HR, 17-02-2006, nr. C05/016HR
ECLI:NL:PHR:2006:AV0635
- Instantie
Hoge Raad
- Datum
17-02-2006
- Zaaknummer
C05/016HR
- LJN
AV0635
- Vakgebied(en)
Huurrecht (V)
- Brondocumenten en formele relaties
ECLI:NL:HR:2006:AV0635, Uitspraak, Hoge Raad (Civiele kamer), 17‑02‑2006; (Cassatie)
Conclusie: ECLI:NL:PHR:2006:AV0635
ECLI:NL:PHR:2006:AV0635, Conclusie, Hoge Raad (Advocaat-Generaal), 17‑02‑2006
Arrest Hoge Raad: ECLI:NL:HR:2006:AV0635
- Wetingang
art. 81 Wet op de rechterlijke organisatie
art. 81 Wet op de rechterlijke organisatie
- Vindplaatsen
JHV 2006/76 met annotatie van H. Sengers
JHV 2006/76 met annotatie van H. Sengers
Uitspraak 17‑02‑2006
Inhoudsindicatie
Geschil over de opzegging van een huurovereenkomst woonruimte op grond van stelselmatig tekortschieten in de betaling van huurpenningen en ander aan de huurders verweten wangedrag (81 RO).
17 februari 2006
Eerste Kamer
Nr. C05/016HR
RM
Hoge Raad der Nederlanden
Arrest
in de zaak van:
1. [Eiser 1],
2. [Eiseres 2],
beiden wonende te [woonplaats],
EISERS tot cassatie,
advocaat: mr. P. Garretsen,
t e g e n
[Verweerder],
wonende te [woonplaats],
VERWEERDER in cassatie,
niet verschenen.
1. Het geding in feitelijke instanties
Verweerder in cassatie - verder te noemen: [verweerder] - heeft bij exploot van 20 december 2001 eisers tot cassatie - verder te noemen: [eiser] c.s. - gedagvaard voor de kantonrechter te Maastricht en gevorderd een datum te bepalen waarop de tussen partijen bestaande huurovereenkomsten met betrekking tot de appartementen aan de [a-straat 1-2] te [plaats], zullen eindigen, zulks met veroordeling van [eiser] c.s. het gehuurde alsdan te ontruimen, op straffe van een dwangsom.
[Eiser] c.s. hebben de vordering bestreden.
De kantonrechter heeft bij vonnis van 4 september 2002 bepaald dat de huurovereenkomsten per 30 september 2002 zullen eindigen, [eiser] c.s. veroordeeld met ingang van 1 oktober 2002 voornoemde appartementen te ontruimen en het meer of anders gevorderde afgewezen.
Tegen dit vonnis hebben [eiser] c.s. hoger beroep ingesteld bij het gerechtshof te 's-Hertogenbosch.
Bij arrest van 2 maart 2004 heeft het hof het bestreden vonnis bekrachtigd, met aanvulling van gronden.
Het arrest van het hof is aan dit arrest gehecht.
2. Het geding in cassatie
Tegen het arrest van het hof hebben [eiser] c.s. beroep in cassatie ingesteld.
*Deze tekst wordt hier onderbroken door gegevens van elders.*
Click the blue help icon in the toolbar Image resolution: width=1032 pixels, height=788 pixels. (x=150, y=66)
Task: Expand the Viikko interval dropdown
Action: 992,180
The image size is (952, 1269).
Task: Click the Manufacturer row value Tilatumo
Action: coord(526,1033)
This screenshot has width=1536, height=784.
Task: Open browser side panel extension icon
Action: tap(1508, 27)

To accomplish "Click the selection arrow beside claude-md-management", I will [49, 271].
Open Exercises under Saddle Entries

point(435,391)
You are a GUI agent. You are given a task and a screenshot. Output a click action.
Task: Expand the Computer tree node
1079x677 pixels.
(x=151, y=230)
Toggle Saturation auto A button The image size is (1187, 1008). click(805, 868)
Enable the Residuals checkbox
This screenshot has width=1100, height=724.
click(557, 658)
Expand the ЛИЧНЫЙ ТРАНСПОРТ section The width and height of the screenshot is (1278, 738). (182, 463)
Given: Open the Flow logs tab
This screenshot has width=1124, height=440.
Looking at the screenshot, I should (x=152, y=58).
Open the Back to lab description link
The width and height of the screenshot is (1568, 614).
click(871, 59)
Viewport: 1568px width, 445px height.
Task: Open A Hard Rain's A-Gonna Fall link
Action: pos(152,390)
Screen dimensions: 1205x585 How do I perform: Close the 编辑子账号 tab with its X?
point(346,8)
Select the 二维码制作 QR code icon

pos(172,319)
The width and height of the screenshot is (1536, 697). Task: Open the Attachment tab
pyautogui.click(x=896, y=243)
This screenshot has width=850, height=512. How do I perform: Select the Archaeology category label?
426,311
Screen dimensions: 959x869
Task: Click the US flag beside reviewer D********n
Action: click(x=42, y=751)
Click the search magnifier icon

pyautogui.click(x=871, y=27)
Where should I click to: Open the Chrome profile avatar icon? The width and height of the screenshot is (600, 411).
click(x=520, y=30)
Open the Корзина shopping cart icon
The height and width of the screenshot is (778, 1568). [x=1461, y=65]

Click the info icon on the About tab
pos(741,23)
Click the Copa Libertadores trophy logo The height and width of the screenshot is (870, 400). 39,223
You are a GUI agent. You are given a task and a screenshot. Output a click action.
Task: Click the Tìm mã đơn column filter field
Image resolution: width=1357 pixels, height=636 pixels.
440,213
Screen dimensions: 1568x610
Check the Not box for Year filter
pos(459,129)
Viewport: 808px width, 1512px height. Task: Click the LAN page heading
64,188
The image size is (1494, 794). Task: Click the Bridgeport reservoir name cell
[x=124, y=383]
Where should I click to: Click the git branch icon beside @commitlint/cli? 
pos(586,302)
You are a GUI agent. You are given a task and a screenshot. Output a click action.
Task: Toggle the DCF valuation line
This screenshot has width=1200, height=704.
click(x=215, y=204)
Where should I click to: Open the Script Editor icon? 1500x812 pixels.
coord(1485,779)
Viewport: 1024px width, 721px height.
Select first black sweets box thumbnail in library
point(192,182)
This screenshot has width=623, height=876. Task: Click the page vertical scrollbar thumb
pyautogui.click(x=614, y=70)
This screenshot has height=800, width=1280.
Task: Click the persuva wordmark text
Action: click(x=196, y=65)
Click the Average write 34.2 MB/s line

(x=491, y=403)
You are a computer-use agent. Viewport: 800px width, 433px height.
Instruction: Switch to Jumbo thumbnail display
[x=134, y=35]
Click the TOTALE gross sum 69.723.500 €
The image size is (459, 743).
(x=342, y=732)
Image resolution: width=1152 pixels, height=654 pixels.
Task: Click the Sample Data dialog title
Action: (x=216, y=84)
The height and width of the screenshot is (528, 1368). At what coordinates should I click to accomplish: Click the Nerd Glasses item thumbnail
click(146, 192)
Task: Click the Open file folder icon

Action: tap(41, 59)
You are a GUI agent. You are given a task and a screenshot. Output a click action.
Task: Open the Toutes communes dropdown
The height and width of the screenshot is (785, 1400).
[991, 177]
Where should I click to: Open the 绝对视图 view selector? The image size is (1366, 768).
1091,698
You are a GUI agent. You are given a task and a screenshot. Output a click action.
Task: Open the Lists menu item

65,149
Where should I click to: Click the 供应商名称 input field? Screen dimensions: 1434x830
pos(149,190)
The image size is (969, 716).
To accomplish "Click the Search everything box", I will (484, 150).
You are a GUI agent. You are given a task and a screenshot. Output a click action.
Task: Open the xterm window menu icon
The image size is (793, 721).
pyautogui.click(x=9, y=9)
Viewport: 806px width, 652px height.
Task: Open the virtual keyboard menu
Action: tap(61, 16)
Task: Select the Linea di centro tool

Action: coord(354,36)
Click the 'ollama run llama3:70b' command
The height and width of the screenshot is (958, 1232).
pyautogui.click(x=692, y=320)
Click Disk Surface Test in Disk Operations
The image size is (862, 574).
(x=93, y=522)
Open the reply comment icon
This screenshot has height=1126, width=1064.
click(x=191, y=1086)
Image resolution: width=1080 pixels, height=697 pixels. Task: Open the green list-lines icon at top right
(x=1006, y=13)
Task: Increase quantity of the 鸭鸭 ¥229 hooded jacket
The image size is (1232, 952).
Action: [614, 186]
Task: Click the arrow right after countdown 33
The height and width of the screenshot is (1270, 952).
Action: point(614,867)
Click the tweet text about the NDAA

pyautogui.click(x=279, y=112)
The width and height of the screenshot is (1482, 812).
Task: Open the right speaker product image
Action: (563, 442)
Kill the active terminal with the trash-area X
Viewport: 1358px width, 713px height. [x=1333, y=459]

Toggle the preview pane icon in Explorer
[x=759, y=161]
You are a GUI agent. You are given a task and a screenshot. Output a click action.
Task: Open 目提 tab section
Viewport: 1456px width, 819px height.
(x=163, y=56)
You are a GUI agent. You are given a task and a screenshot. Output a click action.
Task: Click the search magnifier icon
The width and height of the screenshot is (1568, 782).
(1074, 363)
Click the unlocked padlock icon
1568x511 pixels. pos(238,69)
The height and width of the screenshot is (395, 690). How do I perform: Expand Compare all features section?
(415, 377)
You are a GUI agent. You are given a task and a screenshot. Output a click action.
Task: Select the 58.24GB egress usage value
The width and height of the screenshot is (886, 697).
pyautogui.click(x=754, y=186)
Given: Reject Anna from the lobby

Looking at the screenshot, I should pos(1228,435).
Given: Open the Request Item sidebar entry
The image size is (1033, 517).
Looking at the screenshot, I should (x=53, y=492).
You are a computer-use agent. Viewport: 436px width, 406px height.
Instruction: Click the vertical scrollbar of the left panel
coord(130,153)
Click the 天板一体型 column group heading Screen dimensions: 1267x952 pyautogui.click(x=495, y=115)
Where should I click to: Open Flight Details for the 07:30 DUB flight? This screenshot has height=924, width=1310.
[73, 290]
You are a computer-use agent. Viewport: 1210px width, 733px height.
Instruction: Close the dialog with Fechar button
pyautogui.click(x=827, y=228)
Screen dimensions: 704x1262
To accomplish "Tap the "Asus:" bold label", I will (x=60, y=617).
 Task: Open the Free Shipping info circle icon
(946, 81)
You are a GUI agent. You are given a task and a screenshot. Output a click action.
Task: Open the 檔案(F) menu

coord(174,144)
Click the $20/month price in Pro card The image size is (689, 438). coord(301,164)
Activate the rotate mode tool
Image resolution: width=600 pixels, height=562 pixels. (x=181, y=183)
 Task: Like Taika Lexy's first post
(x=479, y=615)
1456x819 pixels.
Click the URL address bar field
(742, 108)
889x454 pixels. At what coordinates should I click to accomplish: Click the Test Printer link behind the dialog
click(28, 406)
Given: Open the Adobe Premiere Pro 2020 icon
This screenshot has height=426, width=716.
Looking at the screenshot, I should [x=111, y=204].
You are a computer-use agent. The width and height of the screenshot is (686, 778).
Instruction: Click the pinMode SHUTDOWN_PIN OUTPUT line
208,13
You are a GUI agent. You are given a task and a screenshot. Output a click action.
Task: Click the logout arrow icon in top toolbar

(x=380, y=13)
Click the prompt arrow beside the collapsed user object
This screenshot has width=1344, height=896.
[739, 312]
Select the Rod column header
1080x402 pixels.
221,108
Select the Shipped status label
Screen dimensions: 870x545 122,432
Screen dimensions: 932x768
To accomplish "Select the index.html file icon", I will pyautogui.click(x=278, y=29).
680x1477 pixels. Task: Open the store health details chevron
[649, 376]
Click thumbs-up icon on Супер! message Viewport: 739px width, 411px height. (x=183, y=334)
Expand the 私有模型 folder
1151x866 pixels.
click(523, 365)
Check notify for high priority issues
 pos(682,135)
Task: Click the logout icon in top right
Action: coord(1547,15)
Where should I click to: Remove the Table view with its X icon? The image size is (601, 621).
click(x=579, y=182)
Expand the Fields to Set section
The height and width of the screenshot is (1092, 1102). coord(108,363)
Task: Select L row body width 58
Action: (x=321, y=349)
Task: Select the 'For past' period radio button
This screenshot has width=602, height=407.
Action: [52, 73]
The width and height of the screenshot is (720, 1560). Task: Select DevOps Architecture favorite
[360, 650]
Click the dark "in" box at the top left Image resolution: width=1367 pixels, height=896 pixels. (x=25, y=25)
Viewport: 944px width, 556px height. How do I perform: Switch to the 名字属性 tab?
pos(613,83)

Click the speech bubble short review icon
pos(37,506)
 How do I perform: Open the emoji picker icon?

De cassatiedagvaarding is aan dit arrest gehecht en maakt daarvan deel uit.
Tegen [verweerder] is verstek verleend.
De zaak is voor [eiser]s c.s. toegelicht door hun advocaten.
De conclusie van de Advocaat-Generaal J. Spier strekt tot verwerping van het beroep.
3. Beoordeling van de middelen
De in de middelen aangevoerde klachten kunnen niet tot cassatie leiden. Zulks behoeft, gezien art. 81 RO, geen nadere motivering nu de klachten niet nopen tot beantwoording van rechtsvragen in het belang van de rechtseenheid of de rechtsontwikkeling.
4. Beslissing
De Hoge Raad:
verwerpt het beroep;
veroordeelt [eiser] c.s. in de kosten van het geding in cassatie, tot op deze uitspraak aan de zijde van [verweerder] begroot op nihil.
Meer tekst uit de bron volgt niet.